Na Universidade de Innsbruck, para onde o corpo foi transportado, fez-se um cuidadoso exame que revelou que não se tratava de um alpinista moderno. Os testes de radiocarbono mostraram que o corpo era de um homem que tinha morrido por volta de 3200 a. C. (no final do período Neolítico) e era assim o corpo humano preservado mais antigo alguma vez descoberto. Exames posteriores feitos a Ötzi, como ficou conhecido (por ter sido encontrado nos Alpes de Ötztal), determinaram que ele tinha cerca de 1,6 metros de altura e tinha entre quarenta e cinquenta anos quando morreu, apesar de a causa de morte ter permanecido um mistério. A análise do conteúdo do seu estômago revelou os restos de duas refeições: a última a ser ingerida cerca de oito horas antes da morte consistia num pedaço de pão de trigo não fermentado, algumas raízes e carne de veado. A análise do pólen extremamente bem preservado nos seus intestinos revelou que Ötzi morreu entre o final da Primavera e o início do Verão.

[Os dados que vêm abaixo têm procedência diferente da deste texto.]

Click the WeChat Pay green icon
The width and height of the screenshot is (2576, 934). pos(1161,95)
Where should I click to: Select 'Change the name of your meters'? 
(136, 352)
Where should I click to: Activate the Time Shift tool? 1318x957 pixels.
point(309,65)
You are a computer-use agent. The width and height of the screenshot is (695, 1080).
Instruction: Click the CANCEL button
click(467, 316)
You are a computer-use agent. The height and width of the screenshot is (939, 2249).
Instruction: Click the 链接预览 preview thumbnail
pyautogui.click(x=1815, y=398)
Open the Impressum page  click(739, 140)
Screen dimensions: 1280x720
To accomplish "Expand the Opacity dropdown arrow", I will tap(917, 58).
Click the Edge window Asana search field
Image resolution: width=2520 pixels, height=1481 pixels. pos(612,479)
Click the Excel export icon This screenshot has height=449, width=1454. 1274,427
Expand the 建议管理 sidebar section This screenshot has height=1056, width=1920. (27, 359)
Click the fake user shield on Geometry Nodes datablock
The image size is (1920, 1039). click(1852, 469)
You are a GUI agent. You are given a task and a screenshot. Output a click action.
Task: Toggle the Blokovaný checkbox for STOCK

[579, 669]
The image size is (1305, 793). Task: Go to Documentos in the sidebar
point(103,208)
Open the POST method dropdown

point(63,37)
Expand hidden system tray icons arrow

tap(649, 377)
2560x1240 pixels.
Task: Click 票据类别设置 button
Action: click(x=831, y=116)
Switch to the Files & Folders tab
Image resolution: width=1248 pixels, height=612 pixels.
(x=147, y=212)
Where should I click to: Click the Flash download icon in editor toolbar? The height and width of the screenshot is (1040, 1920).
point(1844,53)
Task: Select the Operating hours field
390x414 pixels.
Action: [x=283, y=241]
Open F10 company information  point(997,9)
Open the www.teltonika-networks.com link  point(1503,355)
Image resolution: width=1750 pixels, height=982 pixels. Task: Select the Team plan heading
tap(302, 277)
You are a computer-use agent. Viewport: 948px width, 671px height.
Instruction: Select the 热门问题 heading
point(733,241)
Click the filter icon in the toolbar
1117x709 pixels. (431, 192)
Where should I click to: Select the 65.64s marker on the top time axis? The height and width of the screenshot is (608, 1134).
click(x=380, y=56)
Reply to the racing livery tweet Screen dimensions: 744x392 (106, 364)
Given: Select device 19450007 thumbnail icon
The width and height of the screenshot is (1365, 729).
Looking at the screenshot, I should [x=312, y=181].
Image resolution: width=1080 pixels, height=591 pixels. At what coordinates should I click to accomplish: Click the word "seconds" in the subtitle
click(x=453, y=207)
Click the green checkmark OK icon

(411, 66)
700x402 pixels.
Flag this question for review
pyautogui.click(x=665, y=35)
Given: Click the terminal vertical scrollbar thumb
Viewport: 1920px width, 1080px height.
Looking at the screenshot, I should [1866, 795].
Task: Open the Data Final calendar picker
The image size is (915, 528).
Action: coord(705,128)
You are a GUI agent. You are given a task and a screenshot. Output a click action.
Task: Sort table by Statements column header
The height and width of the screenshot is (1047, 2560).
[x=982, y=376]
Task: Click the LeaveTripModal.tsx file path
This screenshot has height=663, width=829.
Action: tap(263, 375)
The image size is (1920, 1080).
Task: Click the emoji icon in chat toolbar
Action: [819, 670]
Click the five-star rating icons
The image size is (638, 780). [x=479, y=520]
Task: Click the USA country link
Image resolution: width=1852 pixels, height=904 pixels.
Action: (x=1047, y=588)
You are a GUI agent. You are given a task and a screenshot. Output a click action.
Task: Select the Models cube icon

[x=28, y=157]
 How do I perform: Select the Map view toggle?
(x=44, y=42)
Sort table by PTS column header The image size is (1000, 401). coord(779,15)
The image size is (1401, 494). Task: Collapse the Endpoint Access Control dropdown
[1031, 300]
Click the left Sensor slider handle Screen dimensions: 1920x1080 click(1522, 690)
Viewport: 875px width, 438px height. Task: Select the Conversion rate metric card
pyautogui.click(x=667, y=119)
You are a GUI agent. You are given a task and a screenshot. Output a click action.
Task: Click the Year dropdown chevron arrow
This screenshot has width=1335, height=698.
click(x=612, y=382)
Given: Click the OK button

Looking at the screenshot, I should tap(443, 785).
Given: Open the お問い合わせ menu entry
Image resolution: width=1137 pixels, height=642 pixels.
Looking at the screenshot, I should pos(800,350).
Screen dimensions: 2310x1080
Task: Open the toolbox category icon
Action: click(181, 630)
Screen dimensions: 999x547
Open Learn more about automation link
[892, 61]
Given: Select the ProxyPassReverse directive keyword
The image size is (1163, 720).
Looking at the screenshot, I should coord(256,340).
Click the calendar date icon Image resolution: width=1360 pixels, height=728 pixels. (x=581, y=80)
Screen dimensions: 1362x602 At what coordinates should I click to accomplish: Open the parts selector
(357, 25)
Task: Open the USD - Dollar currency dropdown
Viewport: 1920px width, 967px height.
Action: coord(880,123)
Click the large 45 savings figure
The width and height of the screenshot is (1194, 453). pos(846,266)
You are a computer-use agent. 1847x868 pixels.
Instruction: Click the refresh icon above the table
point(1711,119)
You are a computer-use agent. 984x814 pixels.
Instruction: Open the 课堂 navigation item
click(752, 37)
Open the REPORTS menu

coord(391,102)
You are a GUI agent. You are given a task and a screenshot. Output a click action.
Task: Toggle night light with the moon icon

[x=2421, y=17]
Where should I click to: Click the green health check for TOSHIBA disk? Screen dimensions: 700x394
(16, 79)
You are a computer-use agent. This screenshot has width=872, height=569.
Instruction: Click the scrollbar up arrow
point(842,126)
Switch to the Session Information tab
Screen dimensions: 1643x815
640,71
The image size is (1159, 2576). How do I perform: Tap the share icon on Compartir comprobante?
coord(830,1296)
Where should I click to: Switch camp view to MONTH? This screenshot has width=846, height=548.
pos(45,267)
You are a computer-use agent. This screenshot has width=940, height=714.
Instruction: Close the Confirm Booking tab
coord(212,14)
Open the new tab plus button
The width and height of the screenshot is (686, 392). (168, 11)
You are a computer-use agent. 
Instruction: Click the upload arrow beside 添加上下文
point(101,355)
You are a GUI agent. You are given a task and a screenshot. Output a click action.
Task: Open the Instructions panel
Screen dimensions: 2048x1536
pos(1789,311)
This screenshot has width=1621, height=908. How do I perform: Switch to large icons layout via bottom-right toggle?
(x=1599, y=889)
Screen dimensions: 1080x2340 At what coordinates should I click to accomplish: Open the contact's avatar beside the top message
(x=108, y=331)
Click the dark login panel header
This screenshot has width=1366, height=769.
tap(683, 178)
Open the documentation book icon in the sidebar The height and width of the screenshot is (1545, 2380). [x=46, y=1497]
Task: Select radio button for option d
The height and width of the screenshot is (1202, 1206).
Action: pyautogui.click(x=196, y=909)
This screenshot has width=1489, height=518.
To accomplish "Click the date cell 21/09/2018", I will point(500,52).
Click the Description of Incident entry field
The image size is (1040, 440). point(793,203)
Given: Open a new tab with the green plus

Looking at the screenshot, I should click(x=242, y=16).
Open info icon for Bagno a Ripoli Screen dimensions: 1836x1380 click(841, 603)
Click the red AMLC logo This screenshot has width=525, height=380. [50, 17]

Ötzi tinha um total de cinquenta e sete tatuagens no corpo, compostas por pequenas riscas paralelas e cruzes feitas com pigmentos de carvão. Como as tatuagens estavam concentradas perto da coluna vertebral, na região lombar, nos joelhos e nos tornozelos, acredita-se que podem não ter sido decorativas. Exames feitos ao esqueleto do Homem do Gelo revelaram que ele sofrera de artrite e o posicionamento das tatuagens em pontos utilizados na acupunctura levou muitos investigadores a pensar que as tatuagens de Ötzi tinham uma finalidade terapêutica.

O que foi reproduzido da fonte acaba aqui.